── Texte source ──
En 2014 déjà, plus de 400 professeurs adressaient une lettre ouverte au ministre Marcourt, à l’origine de la réforme. Selon eux, le décret pousse à la déresponsabilisation des étudiants. Beaucoup sont admis dans le cycle supérieur en n’ayant pas totalement « réussi » leur année. L’accumulation des crédits à rattraper amenait souvent les étudiants à des études à rallonge.

C’est à cet allongement des études, coûteux pour les finances de la Communauté, que la ministre de l’Enseignement supérieur, Valérie Glatigny (MR) veut pallier. Avec la refonte du décret Paysage, elle souhaite « remettre à tout prix des balises » et favoriser l’obtention du diplôme par un plus grand nombre d’étudiants.
───
── Les données ──
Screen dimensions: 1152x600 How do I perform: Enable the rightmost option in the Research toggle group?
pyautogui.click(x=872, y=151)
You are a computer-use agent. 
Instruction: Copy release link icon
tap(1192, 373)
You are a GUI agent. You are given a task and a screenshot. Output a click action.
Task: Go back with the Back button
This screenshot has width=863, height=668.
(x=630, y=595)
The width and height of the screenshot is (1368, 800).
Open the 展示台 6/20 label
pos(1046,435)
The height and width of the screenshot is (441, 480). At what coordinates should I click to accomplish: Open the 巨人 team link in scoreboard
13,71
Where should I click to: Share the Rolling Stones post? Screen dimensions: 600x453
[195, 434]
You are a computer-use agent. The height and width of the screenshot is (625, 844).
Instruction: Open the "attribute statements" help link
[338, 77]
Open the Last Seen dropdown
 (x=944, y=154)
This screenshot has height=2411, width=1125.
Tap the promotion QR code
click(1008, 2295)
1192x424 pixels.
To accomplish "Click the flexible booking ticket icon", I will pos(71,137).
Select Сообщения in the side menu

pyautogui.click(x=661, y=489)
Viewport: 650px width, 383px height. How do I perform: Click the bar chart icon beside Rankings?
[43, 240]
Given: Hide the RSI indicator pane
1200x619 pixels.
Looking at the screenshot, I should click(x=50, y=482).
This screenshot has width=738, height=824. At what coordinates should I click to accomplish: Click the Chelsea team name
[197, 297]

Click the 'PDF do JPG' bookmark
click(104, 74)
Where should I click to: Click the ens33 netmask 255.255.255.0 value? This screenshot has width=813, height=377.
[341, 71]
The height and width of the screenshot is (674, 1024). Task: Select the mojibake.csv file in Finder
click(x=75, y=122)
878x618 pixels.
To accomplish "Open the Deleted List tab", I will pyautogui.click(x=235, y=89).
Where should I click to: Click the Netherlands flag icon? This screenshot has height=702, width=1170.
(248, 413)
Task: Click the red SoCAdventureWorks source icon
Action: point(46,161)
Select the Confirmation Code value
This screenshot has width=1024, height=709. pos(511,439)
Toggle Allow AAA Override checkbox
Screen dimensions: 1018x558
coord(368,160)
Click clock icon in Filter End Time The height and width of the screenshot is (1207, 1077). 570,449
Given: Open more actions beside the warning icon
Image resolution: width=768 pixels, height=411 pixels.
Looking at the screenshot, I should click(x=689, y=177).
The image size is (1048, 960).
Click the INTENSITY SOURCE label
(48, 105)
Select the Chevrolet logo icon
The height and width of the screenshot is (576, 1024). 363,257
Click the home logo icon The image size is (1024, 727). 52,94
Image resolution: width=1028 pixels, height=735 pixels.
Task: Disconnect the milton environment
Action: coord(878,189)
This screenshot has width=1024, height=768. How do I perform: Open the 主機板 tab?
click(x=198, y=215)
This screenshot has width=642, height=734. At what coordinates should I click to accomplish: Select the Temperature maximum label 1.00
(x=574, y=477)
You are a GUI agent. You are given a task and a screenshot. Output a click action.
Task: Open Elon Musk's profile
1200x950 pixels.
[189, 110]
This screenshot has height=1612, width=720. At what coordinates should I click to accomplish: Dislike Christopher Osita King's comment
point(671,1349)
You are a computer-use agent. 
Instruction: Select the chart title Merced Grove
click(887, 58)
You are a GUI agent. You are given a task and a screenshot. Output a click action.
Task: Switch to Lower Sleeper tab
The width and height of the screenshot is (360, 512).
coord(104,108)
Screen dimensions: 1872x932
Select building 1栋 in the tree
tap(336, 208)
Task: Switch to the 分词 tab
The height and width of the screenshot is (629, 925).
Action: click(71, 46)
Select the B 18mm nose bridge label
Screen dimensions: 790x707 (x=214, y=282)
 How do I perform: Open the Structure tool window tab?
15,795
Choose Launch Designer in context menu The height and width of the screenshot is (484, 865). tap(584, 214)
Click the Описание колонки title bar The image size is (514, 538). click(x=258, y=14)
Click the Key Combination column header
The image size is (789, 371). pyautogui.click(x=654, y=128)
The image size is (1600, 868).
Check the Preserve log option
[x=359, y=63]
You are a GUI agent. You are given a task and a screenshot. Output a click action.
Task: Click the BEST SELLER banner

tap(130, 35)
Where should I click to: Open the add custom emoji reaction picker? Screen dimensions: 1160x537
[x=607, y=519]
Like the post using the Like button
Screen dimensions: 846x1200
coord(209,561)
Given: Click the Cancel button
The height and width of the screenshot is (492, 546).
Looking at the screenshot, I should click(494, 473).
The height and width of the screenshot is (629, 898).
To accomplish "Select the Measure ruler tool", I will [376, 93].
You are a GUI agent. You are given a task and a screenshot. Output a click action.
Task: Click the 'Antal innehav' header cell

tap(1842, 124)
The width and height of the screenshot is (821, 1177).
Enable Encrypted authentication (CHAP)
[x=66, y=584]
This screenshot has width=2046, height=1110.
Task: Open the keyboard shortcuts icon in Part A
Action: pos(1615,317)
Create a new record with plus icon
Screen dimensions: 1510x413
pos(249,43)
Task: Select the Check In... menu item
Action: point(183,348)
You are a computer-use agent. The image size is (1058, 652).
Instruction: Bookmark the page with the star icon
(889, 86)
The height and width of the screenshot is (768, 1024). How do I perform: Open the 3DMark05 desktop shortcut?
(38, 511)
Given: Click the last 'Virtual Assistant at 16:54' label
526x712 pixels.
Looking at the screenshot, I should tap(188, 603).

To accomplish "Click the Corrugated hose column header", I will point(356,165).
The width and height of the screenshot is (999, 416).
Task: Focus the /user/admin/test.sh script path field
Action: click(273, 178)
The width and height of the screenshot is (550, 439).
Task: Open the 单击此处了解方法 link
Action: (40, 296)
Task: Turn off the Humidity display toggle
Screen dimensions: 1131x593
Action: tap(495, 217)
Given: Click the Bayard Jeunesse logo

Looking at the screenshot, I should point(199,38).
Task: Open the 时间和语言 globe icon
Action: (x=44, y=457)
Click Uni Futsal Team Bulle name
───
● Consigne de travail
Reprends le texte sur la réforme du décret Paysage juste après sa dernière phrase. Le matériel n'a aucun rôle à jouer ici.

● Réponse ci-dessous
Désormais, il faudra obtenir l’ensemble des 60 crédits de sa première année pour passer à la suivante. De plus, l’étudiant disposera de deux ans maximum pour obtenir les 60 crédits du « bloc 1 » et de quatre ans pour atteindre les 120 crédits et de cinq ans pour obtenir son bachelier. En clair, le nombre d’années pour réussir un bachelier est limité.

Pour Lucas Van Molle, nouveau président de la Fédération des Étudiants Francophones (FEF), cette réforme aura pour conséquence d’exclure les élèves défavorisés de l’enseignement supérieur. En effet, en Belgique, plus d’un étudiant sur quatre doit travailler pour financer ses études. Le président de la FEF s’indigne « la réforme ne retirera pas les obstacles financiers et socio-culturels qui s’opposent à l’égalité des chances entre les étudiants.« 

Et pour ceux qui ne réussiraient pas ?

Le coût des études d’un étudiant est assumé en grande partie par un subside versé par la Communauté à l’établissement universitaire. C’est ce qui s’appelle être un « étudiant finançable ». Pour cela, il faut remplir des critères académiques et de nationalité.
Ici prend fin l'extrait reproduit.